4. I noticed that 1800 can be written as $18 \times 100$. And guess what? 100 is a perfect square because $10 \times 10 = 100$!
5. So, I can rewrite $\sqrt{1800}$ as $\sqrt{18 \times 100}$. A cool trick is that this can be split into two separate square roots multiplied together: $\sqrt{18} \times \sqrt{100}$.
6. We already know that $\sqrt{100}$ is 10. So, now we have $\sqrt{18} \times 10$.
7. Now, let’s simplify $\sqrt{18}$. Can we find a perfect square that divides 18? Yes! 9 divides 18, and 9 is a perfect square because $3 \times 3 = 9$.

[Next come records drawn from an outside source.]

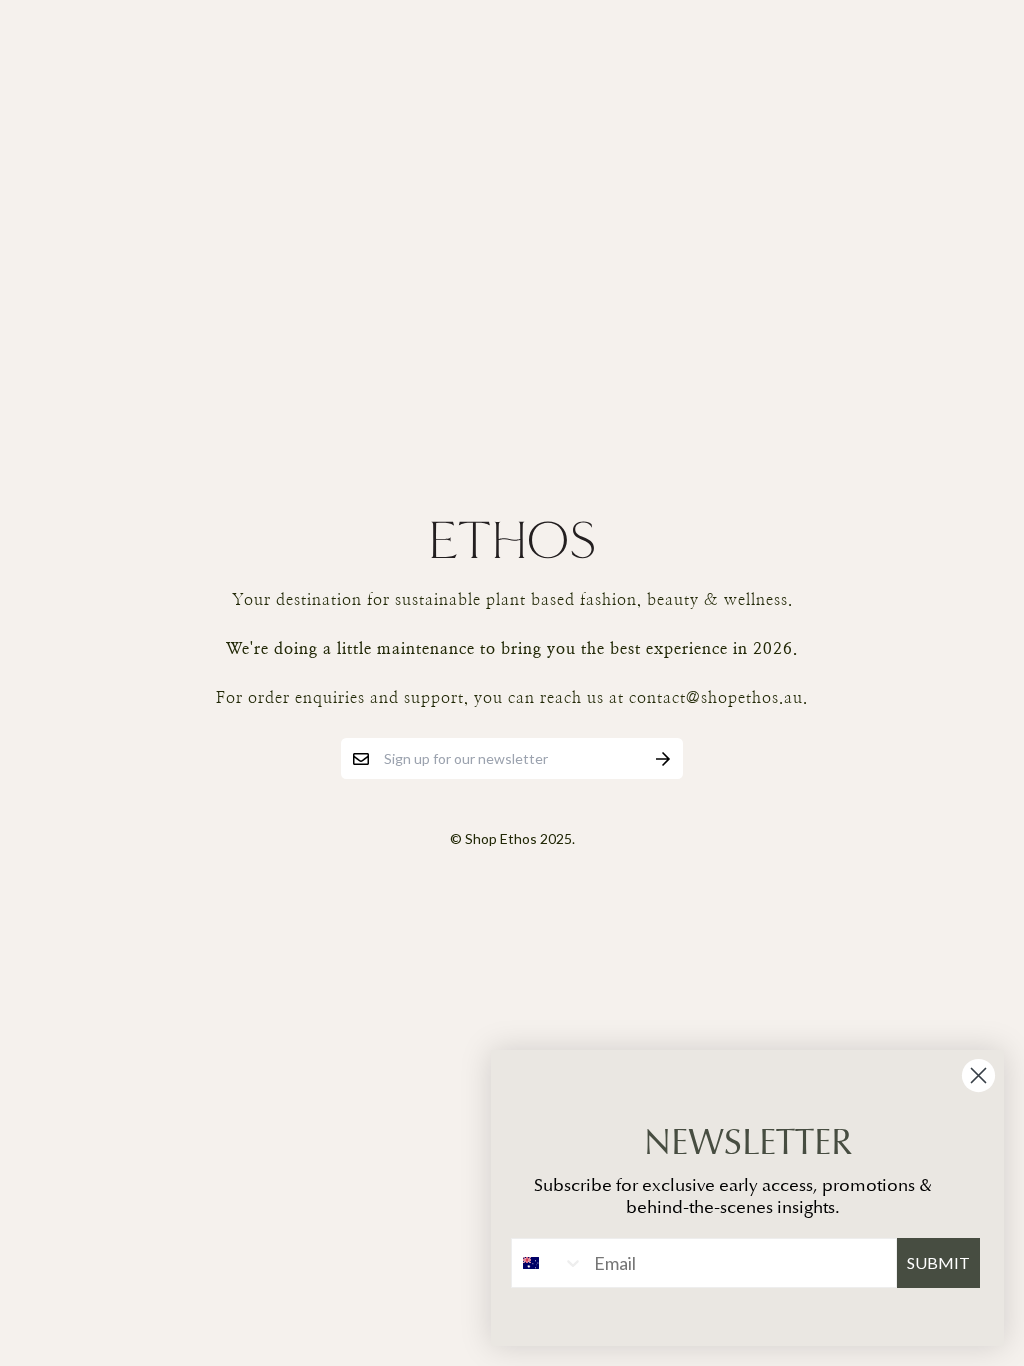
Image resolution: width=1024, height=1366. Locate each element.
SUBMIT (938, 1262)
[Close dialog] (978, 1075)
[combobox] (548, 1263)
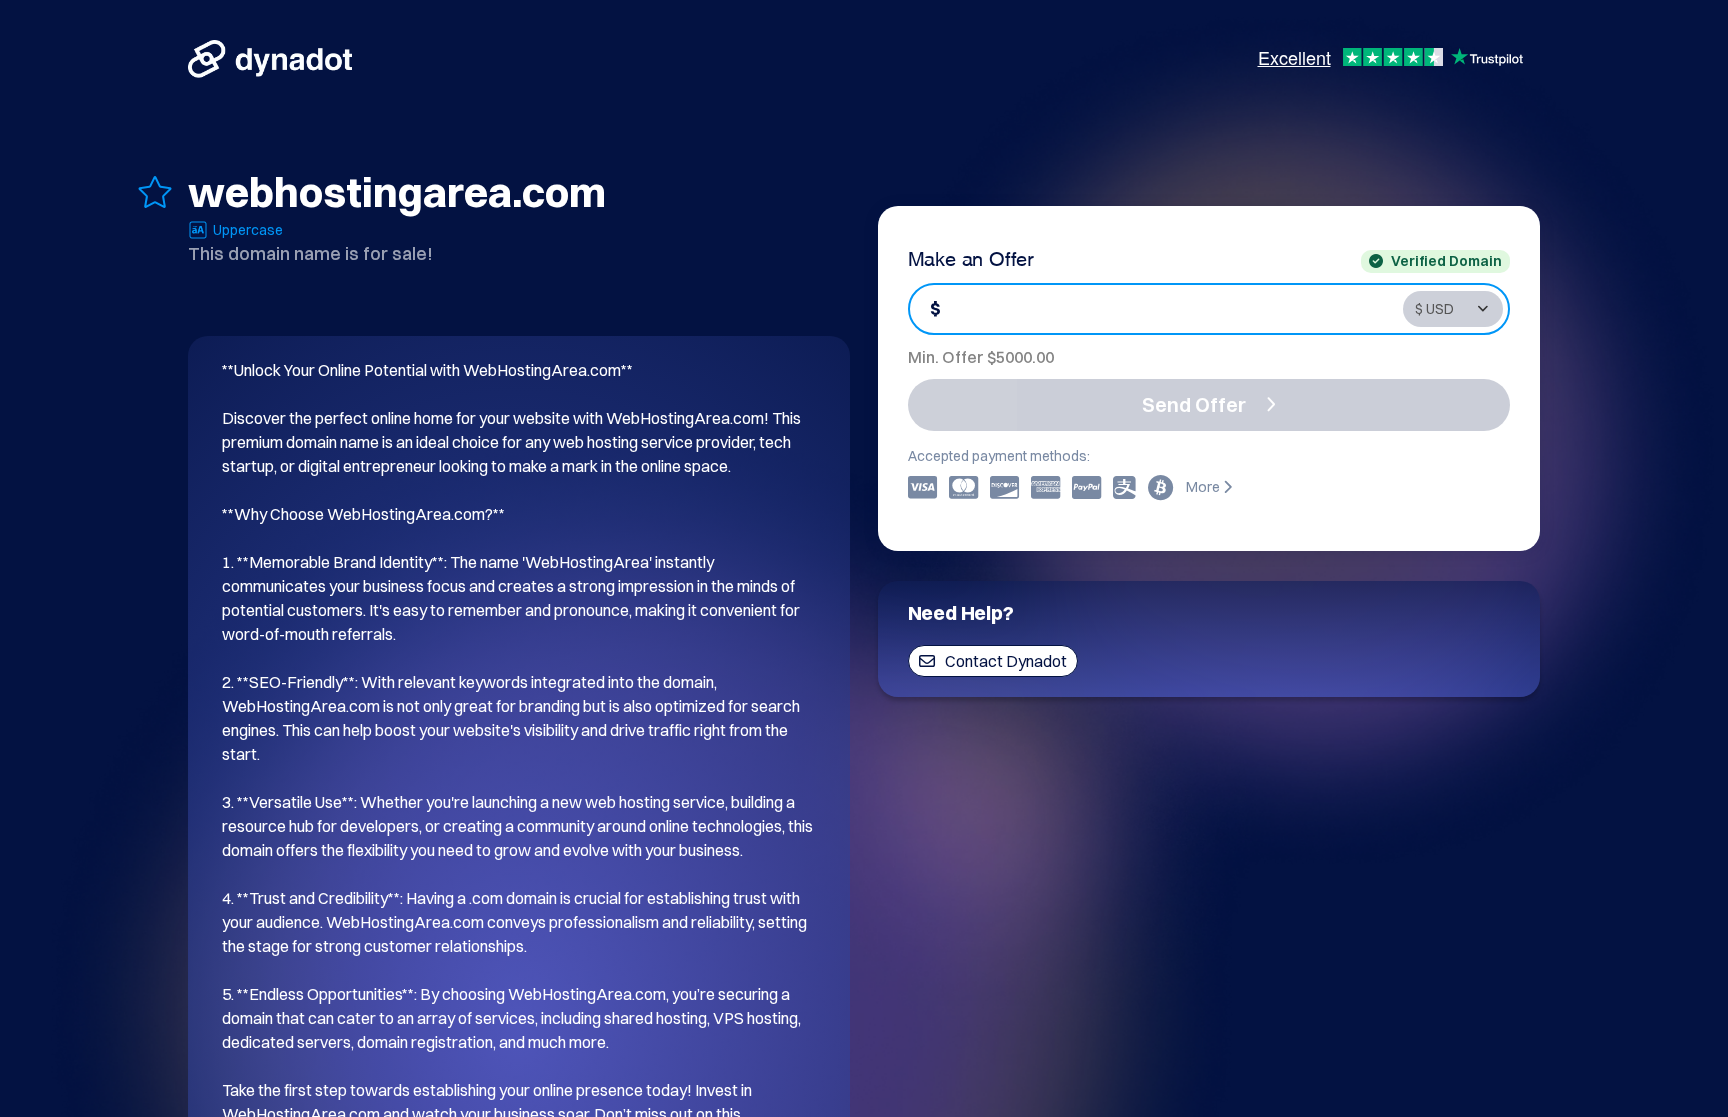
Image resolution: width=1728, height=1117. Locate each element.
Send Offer (1194, 404)
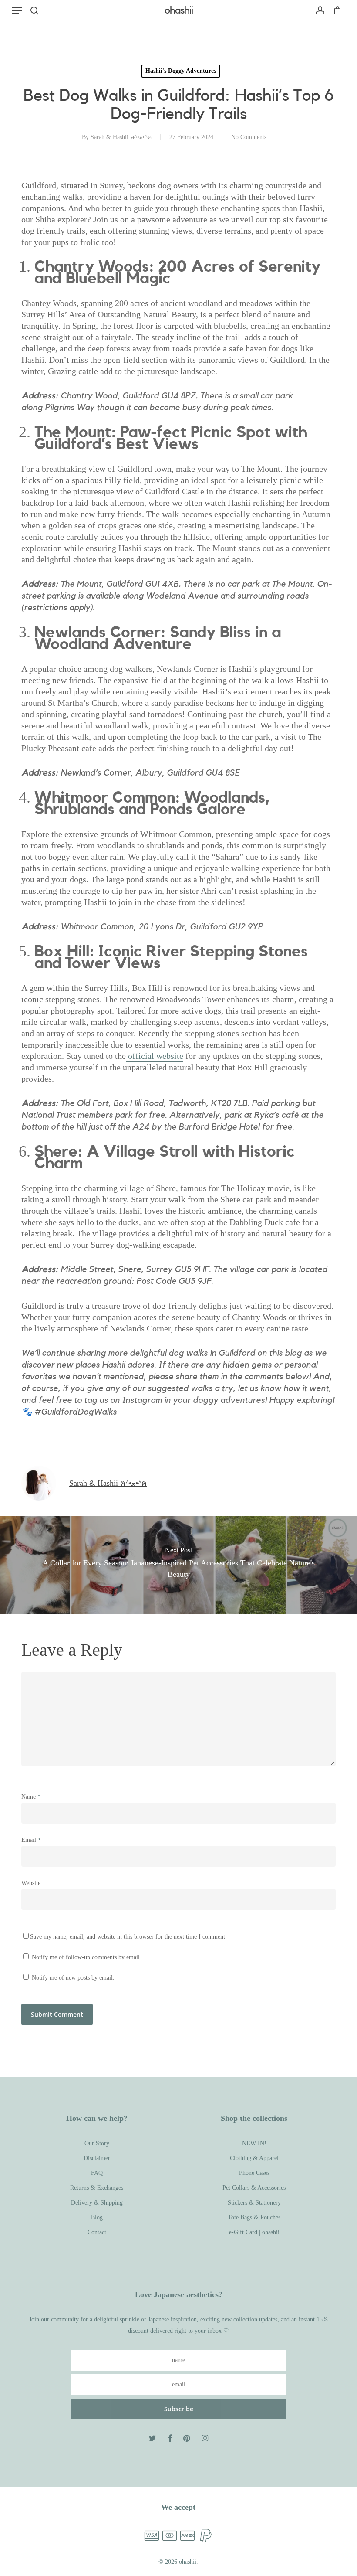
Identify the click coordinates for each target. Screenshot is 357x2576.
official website (154, 1056)
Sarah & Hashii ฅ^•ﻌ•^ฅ (121, 137)
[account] (320, 10)
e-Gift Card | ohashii (254, 2232)
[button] (17, 10)
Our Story (96, 2143)
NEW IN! (254, 2143)
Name (30, 1796)
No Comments (248, 137)
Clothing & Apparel (254, 2158)
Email (31, 1840)
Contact (97, 2232)
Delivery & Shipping (97, 2202)
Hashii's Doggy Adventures (180, 71)
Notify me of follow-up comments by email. (86, 1957)
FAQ (97, 2173)
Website (30, 1883)
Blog (97, 2217)
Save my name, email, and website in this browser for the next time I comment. (128, 1936)
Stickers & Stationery (254, 2202)
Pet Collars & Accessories (254, 2188)
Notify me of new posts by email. (73, 1977)
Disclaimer (97, 2158)
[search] (34, 10)
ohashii (179, 10)
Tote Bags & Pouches (254, 2217)
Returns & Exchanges (96, 2188)
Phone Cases (254, 2173)
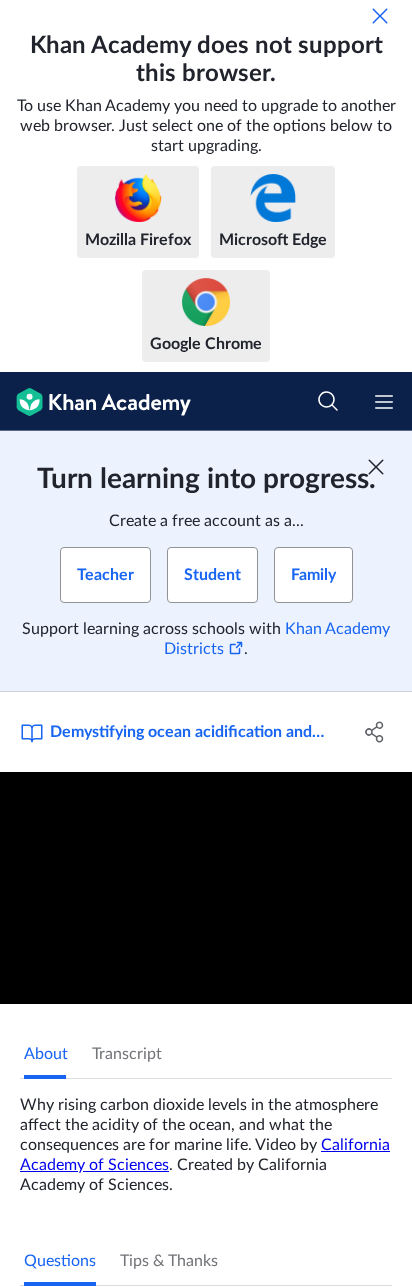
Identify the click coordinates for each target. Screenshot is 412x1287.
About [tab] (46, 1054)
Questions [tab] (60, 1261)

8. So, I can write $\sqrt{18}$ as $\sqrt{9 \times 2}$. And again, I can split this into $\sqrt{9} \times \sqrt{2}$.
9. We know that $\sqrt{9}$ is 3. So, $\sqrt{18}$ becomes $3\sqrt{2}$.
10. Finally, I put it all back together! We had $10 \times \sqrt{18}$, and now we know $\sqrt{18}$ is $3\sqrt{2}$. So, it’s $10 \times 3\sqrt{2}$.
11. $10 \times 3 = 30$. So, the final simplified answer is $30\sqrt{2}$!